Personal information
- Full name: Oliver Forbes Davidson
- Born: 28 July 2004 (age 22) Edinburgh, Scotland
- Batting: Left-handed
- Bowling: Slow left arm orthodox
- Role: Bowler
- Relations: Jasper Davidson (brother)

International information
- National side: Scotland;
- ODI debut (cap 73): 3 June 2022 v UAE
- Last ODI: 13 August 2026 v Canada
- T20I debut (cap 67): 7 February 2026 v West Indies
- Last T20I: 17 April 2026 v Namibia

Domestic team information
- 2022: Worcestershire
- 2026: Glasgow Cosmic

Career statistics
| Competition | ODI | T20I | LA | T20 |
| Matches | 9 | 6 | 11 | 12 |
| Runs scored | 34 | 37 | 40 | 45 |
| Batting average | 11.33 | 18.50 | 13.33 | 9.00 |
| 100s/50s | 0/0 | 0/0 | 0/0 | 0/0 |
| Top score | 14 | 20* | 14 | 20* |
| Balls bowled | 396 | 108 | 480 | 210 |
| Wickets | 7 | 5 | 8 | 8 |
| Bowling average | 46.00 | 26.60 | 52.75 | 35.50 |
| 5 wickets in innings | 0 | 0 | 0 | 0 |
| 10 wickets in match | 0 | 0 | 0 | 0 |
| Best bowling | 2/28 | 1/12 | 2/28 | 2/31 |
| Catches/stumpings | 6/– | 1/– | 6/– | 4/– |
- Source: ESPNcricinfo, 25 September 2026

= Oliver Davidson =

Scottish cricketer

Oliver Forbes Davidson (born 28 July 2004) is a Scottish cricketer.

==Career==
While an academy player at Worcestershire, Davidson represented Scotland national under-19s at the ICC Under-19 World Cup European qualification tournament in September 2021, where he took 14 wickets. He went on to represent Scotland at the 2022 ICC Under-19 Cricket World Cup in January 2022.
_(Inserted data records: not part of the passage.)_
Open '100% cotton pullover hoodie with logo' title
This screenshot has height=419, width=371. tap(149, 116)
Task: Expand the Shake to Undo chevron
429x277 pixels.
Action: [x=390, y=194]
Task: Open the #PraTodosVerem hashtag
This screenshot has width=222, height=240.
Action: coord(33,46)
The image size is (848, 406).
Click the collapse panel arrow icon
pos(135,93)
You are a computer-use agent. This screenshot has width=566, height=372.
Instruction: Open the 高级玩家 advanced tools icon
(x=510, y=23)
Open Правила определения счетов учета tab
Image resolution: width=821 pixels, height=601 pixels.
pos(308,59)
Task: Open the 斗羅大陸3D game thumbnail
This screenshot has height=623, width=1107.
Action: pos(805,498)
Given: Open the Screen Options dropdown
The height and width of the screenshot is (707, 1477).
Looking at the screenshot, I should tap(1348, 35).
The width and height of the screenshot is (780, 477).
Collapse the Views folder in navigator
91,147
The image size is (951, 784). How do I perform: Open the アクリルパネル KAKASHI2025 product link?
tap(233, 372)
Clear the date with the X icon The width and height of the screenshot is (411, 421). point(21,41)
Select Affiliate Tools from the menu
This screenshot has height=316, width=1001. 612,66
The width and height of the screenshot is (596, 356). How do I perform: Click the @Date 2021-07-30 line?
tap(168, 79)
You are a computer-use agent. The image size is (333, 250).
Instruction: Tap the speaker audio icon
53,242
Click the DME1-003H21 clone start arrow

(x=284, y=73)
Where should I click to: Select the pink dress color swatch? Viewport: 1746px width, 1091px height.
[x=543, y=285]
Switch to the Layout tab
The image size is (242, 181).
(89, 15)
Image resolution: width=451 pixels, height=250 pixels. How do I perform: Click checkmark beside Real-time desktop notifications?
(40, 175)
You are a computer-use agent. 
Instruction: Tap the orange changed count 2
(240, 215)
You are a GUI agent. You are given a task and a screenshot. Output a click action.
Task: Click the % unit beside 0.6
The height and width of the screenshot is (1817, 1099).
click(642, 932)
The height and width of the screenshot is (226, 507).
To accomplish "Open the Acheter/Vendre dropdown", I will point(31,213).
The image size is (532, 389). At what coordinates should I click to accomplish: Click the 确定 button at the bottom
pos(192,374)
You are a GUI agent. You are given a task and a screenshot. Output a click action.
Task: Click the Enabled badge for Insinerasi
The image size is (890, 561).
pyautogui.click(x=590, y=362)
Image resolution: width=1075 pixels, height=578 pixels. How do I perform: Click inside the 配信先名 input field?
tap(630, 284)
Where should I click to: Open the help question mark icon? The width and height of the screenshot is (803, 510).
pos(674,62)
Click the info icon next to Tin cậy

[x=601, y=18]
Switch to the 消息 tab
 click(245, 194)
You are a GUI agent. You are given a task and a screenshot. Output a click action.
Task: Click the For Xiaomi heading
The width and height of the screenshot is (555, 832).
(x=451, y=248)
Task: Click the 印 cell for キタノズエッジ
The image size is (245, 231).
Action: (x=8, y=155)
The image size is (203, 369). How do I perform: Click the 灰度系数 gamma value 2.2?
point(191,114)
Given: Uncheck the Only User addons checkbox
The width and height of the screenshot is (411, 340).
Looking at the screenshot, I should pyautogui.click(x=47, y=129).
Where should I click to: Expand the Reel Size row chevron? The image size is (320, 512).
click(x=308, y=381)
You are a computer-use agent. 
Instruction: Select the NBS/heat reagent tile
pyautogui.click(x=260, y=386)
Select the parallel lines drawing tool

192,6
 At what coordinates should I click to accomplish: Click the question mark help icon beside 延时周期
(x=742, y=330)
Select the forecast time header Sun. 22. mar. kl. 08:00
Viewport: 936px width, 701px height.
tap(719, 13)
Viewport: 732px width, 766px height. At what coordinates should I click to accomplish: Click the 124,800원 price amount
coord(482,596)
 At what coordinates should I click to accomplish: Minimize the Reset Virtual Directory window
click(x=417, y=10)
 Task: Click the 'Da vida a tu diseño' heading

In May 2022, Davidson was selected in Scotland's squad for the 2022 United States Tri-Nation series, which was the twelfth round of the 2019–2023 ICC Cricket World Cup League 2. He made his One Day International (ODI) debut for Scotland against the United Arab Emirates national cricket team on 3 June 2022.